BRADFORD Council has stepped smack into the middle of a minefield with its plans to restrict parking around Valley Parade on match days.

It’s an age-old problem for local authorities that affects just about every community with a well-supported football club.

As a young trainee reporter, I can remember similar issues with fans parking in the packed terraced streets around Coventry City’s Highfield Road ground in the late 1970s. They were virtually impassable on match days and I can recall trying to get a direct response to complaints from chairman Jimmy Hill after the issue exploded yet again.

I failed – but the club’s statement effectively said “we have sympathy with the residents but it’s been the same for decades and it’s only once a fortnight on average….”

There is, of course, no easy answer. Bradford Council is caught between a rock and a hard place because it knows full well that it could deter Bradford City fans from attending home matches but it also has to think about local businesses and residents which suffer from the invasion of fans.

The parking restrictions that might deter fans are little different to the complete wipe-out of parking spaces that may well deter small business customers. And residents, who must surely know what they’re letting themselves in for living near a football ground, are still inconvenienced if they head out to get their shopping on a Saturday morning, for instance, and come back to find they have to park miles from their home.

And, no, they shouldn’t have to change their habits on match days just because a fan doesn’t want to have to walk too far.

On the flip side, fans are used to having to walk lengthy distances to games. Many Bantams fans already walk a fair way, as anyone who drives along Canal Road, for example, on a matchday will testify.

And it’s not uncommon for spectators at away games to be marched for miles from bus and rail stations to a rival team’s ground.

So, what’s to be done?

The Council’s draft Traffic Regulation Order would restrict on-street parking on matchdays between noon and 9pm in streets such as Thorncliffe Road, Cliffe Terrace, Burlington Street, Midland Road, Valley Parade and South Parade.

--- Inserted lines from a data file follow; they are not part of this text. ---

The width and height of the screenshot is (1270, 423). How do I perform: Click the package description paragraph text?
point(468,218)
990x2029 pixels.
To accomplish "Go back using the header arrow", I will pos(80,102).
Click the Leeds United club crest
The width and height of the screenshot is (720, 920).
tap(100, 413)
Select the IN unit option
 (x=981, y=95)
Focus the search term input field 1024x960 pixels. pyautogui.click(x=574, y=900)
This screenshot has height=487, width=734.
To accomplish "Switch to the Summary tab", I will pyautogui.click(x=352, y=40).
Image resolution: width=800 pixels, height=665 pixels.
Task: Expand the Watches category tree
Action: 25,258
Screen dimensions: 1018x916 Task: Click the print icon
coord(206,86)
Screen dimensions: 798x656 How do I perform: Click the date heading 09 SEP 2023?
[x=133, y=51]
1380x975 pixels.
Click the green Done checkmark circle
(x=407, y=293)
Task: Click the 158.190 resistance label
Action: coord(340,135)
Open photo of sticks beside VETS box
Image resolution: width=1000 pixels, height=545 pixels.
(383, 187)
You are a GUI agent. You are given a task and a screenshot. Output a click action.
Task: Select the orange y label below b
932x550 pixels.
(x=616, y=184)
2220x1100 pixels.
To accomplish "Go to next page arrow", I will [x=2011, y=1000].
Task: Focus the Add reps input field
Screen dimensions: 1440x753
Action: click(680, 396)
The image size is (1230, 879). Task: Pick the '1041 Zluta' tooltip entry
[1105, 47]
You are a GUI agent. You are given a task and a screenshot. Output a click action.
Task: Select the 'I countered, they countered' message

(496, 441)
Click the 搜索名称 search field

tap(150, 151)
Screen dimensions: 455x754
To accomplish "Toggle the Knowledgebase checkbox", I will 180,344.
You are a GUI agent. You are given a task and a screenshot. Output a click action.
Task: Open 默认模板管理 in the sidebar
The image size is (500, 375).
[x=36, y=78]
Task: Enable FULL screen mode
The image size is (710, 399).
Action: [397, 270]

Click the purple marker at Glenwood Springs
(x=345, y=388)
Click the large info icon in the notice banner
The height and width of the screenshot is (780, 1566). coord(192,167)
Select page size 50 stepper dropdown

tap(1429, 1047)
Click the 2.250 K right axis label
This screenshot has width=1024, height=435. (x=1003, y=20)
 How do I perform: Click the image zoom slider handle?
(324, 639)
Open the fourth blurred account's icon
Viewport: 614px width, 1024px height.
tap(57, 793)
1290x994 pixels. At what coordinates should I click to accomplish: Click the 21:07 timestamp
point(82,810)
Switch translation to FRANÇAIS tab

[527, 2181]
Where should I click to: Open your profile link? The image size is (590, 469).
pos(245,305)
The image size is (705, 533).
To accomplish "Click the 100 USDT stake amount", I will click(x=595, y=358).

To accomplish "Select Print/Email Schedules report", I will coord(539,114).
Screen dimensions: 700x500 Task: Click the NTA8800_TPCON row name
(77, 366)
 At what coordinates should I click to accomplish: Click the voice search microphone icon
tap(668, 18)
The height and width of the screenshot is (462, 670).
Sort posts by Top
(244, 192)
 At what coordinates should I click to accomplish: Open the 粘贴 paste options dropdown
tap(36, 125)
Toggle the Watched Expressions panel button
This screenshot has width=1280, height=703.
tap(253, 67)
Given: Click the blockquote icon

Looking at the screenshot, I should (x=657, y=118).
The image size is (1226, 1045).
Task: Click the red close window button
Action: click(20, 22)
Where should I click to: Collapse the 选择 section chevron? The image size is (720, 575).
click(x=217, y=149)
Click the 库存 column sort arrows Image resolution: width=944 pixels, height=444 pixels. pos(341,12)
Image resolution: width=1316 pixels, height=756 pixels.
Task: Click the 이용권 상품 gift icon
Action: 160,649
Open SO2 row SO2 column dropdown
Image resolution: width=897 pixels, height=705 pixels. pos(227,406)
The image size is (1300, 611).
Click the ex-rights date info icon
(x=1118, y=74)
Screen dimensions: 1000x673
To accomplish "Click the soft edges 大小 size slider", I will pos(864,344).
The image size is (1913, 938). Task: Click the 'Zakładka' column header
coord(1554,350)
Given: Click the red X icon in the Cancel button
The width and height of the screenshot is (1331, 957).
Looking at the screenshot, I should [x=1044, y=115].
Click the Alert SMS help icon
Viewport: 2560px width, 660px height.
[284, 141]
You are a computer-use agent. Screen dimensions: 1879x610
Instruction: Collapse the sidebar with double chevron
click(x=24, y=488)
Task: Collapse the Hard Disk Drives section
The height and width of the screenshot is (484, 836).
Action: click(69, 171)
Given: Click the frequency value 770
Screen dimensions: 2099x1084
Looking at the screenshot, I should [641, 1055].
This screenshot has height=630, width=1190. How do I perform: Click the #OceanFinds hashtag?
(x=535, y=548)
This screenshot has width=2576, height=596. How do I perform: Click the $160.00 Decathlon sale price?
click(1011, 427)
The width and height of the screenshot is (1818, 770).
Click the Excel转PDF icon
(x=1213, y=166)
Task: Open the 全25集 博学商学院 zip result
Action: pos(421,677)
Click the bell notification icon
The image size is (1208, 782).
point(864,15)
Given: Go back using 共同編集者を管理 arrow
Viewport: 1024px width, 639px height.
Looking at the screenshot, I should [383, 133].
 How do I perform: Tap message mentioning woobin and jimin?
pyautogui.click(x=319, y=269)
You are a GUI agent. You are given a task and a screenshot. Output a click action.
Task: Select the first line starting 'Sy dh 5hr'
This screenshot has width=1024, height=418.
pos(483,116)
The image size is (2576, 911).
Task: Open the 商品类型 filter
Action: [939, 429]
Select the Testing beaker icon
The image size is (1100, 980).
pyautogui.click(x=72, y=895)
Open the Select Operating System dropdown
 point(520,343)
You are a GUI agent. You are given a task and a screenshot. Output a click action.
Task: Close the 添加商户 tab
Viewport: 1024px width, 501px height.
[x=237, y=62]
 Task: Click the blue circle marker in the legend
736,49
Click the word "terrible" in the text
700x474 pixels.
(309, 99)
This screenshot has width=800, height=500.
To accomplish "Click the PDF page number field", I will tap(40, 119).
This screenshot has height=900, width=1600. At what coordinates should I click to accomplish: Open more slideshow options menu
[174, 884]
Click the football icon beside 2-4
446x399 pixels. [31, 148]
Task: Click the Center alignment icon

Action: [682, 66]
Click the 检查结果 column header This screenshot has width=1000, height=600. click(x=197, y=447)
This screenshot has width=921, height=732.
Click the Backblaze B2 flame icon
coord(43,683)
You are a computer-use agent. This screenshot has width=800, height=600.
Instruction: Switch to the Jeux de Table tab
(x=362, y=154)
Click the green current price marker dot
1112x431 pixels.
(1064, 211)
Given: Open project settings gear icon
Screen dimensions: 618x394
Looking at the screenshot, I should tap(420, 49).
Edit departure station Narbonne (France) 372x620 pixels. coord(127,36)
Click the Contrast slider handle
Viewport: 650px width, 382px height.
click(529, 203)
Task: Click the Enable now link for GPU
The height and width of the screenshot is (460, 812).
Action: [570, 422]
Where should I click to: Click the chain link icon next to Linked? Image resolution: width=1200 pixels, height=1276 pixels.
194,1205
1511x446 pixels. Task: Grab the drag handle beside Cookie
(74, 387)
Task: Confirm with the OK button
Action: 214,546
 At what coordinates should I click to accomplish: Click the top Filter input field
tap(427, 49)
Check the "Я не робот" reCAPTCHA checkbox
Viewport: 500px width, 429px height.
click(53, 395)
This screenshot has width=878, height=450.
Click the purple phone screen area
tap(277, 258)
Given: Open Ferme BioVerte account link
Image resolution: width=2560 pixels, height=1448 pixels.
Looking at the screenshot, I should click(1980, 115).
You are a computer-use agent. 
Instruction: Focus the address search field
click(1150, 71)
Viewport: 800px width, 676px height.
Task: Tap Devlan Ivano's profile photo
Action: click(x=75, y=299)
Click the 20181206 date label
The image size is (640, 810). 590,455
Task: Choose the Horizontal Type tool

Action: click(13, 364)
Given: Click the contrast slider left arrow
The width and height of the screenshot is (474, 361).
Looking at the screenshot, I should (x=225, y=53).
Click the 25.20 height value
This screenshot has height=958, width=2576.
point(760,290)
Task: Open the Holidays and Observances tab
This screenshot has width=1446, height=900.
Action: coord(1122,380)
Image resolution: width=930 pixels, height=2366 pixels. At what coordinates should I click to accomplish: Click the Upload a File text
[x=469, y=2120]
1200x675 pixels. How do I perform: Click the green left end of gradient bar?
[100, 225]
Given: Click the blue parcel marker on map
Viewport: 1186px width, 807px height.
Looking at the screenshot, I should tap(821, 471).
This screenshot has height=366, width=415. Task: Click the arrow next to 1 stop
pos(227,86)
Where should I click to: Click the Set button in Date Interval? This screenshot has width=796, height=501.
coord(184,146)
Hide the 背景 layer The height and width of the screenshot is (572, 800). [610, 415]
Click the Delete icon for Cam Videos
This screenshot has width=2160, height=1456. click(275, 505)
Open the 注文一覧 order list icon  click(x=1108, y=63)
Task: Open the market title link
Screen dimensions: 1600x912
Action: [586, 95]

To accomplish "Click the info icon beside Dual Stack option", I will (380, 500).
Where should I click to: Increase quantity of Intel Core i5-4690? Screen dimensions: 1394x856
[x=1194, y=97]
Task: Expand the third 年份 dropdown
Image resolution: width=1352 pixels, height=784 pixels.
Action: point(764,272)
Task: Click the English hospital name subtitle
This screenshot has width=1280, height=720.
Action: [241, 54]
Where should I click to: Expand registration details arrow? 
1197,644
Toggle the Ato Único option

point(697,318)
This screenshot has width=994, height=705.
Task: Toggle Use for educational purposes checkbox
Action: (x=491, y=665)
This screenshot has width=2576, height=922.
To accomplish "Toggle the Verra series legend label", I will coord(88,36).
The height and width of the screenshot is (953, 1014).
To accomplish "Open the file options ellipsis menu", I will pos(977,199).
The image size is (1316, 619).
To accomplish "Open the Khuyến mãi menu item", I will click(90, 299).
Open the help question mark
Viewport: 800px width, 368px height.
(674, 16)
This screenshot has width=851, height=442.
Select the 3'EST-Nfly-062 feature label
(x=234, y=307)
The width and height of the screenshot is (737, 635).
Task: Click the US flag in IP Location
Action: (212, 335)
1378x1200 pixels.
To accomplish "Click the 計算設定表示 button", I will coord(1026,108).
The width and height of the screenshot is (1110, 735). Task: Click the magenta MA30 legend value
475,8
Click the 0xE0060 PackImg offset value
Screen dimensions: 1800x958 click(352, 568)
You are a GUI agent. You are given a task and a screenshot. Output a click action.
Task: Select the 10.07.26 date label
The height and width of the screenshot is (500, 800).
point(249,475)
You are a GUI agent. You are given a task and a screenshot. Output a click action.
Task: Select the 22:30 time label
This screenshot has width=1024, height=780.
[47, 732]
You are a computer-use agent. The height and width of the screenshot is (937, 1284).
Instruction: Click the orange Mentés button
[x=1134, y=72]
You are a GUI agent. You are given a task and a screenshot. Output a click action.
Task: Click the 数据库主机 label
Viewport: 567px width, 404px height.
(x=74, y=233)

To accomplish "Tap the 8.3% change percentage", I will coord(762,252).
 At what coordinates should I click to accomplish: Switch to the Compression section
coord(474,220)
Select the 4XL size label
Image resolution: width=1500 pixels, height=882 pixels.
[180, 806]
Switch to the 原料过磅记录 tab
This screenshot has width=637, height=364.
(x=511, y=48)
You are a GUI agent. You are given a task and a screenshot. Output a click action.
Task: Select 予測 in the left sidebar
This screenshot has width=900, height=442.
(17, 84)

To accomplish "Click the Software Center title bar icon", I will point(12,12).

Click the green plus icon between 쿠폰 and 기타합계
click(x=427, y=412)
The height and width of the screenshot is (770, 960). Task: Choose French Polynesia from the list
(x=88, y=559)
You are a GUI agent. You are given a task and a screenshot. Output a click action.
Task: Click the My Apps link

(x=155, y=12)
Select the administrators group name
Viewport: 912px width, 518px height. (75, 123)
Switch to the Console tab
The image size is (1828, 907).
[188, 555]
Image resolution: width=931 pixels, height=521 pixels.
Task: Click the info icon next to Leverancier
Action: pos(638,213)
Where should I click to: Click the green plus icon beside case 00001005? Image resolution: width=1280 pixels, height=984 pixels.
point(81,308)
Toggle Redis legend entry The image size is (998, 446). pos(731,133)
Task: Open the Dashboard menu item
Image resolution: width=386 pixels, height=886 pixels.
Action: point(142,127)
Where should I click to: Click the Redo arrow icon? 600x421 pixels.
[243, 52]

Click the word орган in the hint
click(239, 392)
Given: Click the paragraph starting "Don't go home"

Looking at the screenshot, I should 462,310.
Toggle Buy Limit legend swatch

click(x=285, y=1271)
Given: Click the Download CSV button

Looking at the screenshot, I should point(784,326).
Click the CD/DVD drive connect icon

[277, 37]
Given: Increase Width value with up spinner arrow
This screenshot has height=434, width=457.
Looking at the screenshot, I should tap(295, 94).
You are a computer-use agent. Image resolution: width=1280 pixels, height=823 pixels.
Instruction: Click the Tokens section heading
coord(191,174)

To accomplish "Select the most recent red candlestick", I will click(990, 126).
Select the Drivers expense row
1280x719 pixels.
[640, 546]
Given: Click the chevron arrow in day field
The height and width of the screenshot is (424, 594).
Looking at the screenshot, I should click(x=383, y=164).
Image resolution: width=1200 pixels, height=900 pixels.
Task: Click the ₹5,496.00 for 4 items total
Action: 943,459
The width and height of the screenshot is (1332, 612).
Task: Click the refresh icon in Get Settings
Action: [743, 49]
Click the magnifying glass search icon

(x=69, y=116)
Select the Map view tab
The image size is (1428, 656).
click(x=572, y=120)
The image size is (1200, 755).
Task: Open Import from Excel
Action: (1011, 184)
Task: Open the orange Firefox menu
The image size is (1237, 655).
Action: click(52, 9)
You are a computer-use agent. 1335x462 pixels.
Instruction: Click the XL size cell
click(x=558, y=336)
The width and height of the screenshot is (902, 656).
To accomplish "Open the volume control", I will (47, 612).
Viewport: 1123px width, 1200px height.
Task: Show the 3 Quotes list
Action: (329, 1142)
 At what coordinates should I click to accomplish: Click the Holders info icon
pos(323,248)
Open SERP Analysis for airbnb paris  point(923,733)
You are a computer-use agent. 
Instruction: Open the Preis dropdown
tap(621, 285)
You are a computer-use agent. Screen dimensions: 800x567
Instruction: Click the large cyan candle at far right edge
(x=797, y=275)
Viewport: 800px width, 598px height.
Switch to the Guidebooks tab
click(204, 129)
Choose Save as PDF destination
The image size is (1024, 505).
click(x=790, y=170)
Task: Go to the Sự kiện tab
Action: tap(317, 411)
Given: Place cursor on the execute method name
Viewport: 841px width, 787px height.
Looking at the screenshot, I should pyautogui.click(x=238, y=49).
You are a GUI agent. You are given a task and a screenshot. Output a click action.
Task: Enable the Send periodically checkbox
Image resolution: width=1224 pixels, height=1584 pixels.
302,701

Not surprisingly, the club fears it could drive away fans on matchdays and affect its ability to stage vital money-spinning events on others.

Online fan forums suggest they could be right. Football fans are notoriously fickle: a run of poor results can turn some of them away for good.

Luckily, Bradford City fans seem to be made of sterner stuff – although the club’s brilliant pioneering policy on season ticket prices has a good deal to do with it.

Making it harder for them to access the ground, though, could well be a step too far.

And the last thing Bradford City – let alone the city of Bradford – needs is to see support slipping away at a time when the club is finally getting on to a sound financial footing and enjoying strong performance on the pitch.

The Council also needs to strongly consider the spin-off benefits for local businesses – especially local hostelries and food outlets – as well as the impact on tills of those fans who visit the city centre, both before and after matches.

It’s tempting to say “if it ain’t broke don’t fix it” but that would be to completely disregard the genuine concerns of some local businesses and residents as well as to ignore potential road safety issues.

So the Council needs to find a compromise. There are parcels of land (off Midland Road and Valley Road, for instance) that could be adapted for parking at relatively low cost and some slightly further afield that could make park and ride sites (or a longer walk!).

Imposing new restrictions without providing alternatives will only serve to push the problem to streets further from the ground or deter fans altogether.

And if the Council can’t provide a workable answer, it should leave well alone.

* If Only These Yobs Could Taste Their Own Medicine

THE sheer stupidity of some people beggars belief. Throwing bricks and other missiles at fire crews attending a blaze is outrageous behaviour that has become all too familiar - and now police in Bradford have had three vehicles put out of action by “mindless vandals”.

Anybody caught perpetrating such counter-productive, criminal acts deserves to be placed on a register so that next time their house is on fire or burgled, or their car crashed or torched, the emergency services refuse to attend.

Watch how they bleat when the boot’s on the other foot….

* Fifty deserve thanks for giving new lease of life to graveyard

RESPECT for the dead is a mark of a civilised society but changing religious beliefs and the more transitional nature of modern life has meant the final resting places of many of our forbears have been sadly neglected.

One example of such a location is the overgrown graveyard at St John’s Parish Church, in Hallcliffe, Baildon.

The last burial there took place in the 1960s and it was de-commissioned years before, despite it including the graves of four soldiers killed in WW2.

Now, thanks to a group of about 50 volunteers, it is starting to be returned to a more fitting condition.

There’s still a long way to go because it’s a huge site but, thanks to these hardy local residents and their helpers, this long-forgotten corner is on the way to getting back at least some of the dignity it deserves.